I would have expected that declaring the type of the template parameter as xs:string would improve performance by removing run-time checking, and the -explain output does appear to show fewer checks taking place. In fact, declaring the type makes it slower; it turns out that (not shown on the -explain output) the template is checking that the supplied parameter is of the correct type. This doesn't happen for function calls, where the code for function calling generates the run-time checking code only where needed; but templates are treated differently because in general (that is, if they have a match attribute) it's not possible to tell statically who is calling whom. So it seems we only get this benefit if we rewrite the template as a function. But at the moment, the version written as a function is taking longer - 144ms. That, it seems, is because the function is being evaluated in pull mode: where all that a function does is to generate text that is written to the result tree, push mode is generally better. Really it's high time we unified named templates and functions, trying to get the best of both worlds for both cases.

It turns out that my rewrite using functions isn't 100% equivalent to the original: the function is generating strings rather than text nodes, which means extra spaces are being inserted as separators, which might account for the extra cost.

Stripping whitespace from the source document improves the time to 95ms. Is there any way that could be automated? It's not so far-fetched as it might seem - this is just a special case of what we can do with document projection in XQuery. In principle, a stylesheet like this with only one template rule (for text nodes) is fully analyzable statically just as XQuery is, and it should therefore be possible to produce a path map showing all the nodes visited, and remove those that make no contribution to the output during document building - as it happens, these include not only the whitespace text nodes, but all the elements!

Which suggests the idea that for XSLT, a different approach to document projection might be possible: any element that isn't matched by any template rule in the stylesheet can be skipped (replaced by its contents) during the initial document loading.

### Provided information

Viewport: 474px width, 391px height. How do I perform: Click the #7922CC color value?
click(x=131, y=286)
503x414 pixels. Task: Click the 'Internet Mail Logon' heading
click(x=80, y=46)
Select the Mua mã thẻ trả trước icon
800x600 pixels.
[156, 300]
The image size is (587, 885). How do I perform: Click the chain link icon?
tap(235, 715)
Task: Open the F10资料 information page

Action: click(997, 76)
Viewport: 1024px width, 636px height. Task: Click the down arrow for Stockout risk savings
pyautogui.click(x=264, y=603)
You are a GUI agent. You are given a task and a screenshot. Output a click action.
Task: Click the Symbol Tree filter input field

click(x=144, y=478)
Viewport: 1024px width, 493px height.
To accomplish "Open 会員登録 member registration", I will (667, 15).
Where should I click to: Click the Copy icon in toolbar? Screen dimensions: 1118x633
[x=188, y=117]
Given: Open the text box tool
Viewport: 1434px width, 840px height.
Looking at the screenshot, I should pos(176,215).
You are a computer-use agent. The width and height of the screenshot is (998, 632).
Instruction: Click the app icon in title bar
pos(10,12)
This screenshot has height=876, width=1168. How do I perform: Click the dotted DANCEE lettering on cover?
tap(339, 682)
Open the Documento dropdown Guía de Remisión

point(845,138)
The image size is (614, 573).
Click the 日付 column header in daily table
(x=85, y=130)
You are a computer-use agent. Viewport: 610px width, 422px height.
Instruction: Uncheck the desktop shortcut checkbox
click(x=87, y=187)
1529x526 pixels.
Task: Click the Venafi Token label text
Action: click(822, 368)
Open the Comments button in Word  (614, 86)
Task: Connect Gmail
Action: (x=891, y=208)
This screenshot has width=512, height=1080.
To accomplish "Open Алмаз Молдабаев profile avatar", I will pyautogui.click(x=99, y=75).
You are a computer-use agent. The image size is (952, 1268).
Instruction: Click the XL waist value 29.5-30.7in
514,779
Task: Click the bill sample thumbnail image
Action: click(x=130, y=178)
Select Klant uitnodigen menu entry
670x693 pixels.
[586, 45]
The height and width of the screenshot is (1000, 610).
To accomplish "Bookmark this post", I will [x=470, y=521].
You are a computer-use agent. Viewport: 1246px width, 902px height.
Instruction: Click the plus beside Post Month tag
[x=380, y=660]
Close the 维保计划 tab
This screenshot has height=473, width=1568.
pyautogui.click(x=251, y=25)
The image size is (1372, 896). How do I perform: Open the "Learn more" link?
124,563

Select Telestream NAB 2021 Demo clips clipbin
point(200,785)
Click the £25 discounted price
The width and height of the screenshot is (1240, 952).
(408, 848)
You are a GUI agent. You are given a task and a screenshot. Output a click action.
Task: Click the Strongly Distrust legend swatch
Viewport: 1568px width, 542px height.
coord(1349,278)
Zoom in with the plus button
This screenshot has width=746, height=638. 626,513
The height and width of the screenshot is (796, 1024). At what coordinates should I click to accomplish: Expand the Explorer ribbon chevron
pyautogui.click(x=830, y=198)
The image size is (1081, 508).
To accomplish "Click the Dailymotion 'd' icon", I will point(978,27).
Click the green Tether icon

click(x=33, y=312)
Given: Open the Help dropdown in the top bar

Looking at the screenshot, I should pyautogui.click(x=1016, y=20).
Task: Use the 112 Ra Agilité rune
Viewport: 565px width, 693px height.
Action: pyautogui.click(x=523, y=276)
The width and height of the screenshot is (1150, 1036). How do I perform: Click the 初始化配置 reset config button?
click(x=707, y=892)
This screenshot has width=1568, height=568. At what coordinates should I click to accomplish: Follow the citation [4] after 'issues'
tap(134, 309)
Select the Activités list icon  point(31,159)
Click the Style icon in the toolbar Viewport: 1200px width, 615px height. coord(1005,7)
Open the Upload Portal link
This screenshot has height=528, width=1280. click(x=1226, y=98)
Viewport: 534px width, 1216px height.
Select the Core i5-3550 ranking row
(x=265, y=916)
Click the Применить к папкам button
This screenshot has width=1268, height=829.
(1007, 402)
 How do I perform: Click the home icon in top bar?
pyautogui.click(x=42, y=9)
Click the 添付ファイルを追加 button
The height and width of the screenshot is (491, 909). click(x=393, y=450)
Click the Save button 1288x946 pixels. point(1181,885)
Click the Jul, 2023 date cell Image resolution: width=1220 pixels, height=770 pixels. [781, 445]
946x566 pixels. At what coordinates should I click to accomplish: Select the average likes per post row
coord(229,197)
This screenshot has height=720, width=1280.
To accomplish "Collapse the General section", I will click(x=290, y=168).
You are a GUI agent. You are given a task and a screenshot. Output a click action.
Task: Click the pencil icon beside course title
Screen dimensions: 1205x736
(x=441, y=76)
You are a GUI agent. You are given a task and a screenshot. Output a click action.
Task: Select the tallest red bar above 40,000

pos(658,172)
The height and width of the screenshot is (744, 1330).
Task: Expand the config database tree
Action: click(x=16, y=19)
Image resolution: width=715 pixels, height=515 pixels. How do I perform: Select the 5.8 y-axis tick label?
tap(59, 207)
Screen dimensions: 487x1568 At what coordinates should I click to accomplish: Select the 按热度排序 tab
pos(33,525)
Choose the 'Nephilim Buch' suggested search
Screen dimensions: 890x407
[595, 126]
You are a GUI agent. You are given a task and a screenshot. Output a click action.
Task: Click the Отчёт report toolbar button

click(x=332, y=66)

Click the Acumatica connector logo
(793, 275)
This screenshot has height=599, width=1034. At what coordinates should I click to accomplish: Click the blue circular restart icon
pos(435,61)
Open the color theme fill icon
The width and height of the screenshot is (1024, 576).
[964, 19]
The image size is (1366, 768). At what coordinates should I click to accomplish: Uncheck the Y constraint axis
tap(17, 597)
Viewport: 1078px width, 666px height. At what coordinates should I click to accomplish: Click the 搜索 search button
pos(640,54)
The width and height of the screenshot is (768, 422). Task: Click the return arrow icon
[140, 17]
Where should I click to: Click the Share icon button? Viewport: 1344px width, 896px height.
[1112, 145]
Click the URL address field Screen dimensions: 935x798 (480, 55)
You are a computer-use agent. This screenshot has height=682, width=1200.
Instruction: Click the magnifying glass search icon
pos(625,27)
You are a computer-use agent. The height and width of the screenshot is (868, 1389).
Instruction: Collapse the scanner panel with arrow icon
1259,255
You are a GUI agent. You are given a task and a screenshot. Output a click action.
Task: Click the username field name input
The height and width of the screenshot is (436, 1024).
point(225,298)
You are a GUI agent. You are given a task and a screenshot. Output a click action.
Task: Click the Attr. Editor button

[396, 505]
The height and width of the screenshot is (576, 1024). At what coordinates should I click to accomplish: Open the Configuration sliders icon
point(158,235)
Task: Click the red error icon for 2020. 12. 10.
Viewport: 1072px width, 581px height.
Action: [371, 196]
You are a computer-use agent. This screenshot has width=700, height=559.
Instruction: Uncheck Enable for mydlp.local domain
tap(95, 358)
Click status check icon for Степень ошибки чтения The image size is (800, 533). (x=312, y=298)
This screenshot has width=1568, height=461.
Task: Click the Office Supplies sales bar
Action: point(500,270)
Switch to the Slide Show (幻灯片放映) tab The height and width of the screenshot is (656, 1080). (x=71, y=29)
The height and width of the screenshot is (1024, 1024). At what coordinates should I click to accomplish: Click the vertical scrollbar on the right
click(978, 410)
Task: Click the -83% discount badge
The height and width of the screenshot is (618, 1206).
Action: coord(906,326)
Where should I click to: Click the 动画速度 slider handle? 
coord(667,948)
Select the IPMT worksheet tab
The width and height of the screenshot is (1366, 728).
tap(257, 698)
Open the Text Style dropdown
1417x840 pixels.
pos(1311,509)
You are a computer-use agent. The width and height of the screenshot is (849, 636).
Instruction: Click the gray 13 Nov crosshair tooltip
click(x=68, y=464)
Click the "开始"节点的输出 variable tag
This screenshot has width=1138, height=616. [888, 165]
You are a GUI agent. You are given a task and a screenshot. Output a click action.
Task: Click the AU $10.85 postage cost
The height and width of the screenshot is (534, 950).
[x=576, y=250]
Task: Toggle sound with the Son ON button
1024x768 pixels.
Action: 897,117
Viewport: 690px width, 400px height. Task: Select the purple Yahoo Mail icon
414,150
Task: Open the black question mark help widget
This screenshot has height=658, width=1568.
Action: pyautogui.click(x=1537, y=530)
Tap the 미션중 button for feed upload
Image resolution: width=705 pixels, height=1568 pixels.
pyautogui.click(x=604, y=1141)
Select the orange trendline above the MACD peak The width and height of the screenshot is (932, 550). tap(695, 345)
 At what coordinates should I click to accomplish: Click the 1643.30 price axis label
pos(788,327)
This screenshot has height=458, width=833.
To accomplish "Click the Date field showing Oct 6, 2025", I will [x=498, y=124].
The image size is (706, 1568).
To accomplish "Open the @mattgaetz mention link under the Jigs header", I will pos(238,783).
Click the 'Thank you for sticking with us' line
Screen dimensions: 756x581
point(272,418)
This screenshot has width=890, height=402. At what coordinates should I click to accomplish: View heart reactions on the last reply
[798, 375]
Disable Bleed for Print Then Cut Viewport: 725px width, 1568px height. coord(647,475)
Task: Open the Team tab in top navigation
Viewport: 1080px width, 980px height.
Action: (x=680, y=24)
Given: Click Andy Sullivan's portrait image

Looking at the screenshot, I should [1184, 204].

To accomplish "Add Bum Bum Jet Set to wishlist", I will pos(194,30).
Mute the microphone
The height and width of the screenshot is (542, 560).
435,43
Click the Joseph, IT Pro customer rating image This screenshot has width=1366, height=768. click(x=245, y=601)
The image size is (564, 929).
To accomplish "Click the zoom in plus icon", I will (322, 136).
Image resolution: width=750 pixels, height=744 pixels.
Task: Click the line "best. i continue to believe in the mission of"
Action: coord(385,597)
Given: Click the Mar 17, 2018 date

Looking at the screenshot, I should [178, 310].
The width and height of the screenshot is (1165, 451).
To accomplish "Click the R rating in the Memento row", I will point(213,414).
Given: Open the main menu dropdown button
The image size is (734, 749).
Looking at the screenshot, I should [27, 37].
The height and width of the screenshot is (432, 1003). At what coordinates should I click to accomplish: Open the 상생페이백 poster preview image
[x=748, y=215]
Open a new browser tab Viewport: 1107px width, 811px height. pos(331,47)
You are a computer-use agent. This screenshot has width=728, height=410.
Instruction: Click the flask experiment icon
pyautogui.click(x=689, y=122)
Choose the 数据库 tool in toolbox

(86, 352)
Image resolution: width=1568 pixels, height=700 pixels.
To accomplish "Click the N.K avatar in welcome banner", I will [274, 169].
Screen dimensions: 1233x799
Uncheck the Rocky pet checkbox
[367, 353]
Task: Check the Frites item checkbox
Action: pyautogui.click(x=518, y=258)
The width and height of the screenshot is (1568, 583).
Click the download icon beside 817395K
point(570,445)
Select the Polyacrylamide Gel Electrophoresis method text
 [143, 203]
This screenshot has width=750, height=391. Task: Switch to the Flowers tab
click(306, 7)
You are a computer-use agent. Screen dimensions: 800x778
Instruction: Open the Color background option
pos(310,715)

### Task instructions
Write out, word for word, the part of the XSLT performance text from "It turns out that my" to "the extra cost.".

### Result of this exercise
It turns out that my rewrite using functions isn't 100% equivalent to the original: the function is generating strings rather than text nodes, which means extra spaces are being inserted as separators, which might account for the extra cost.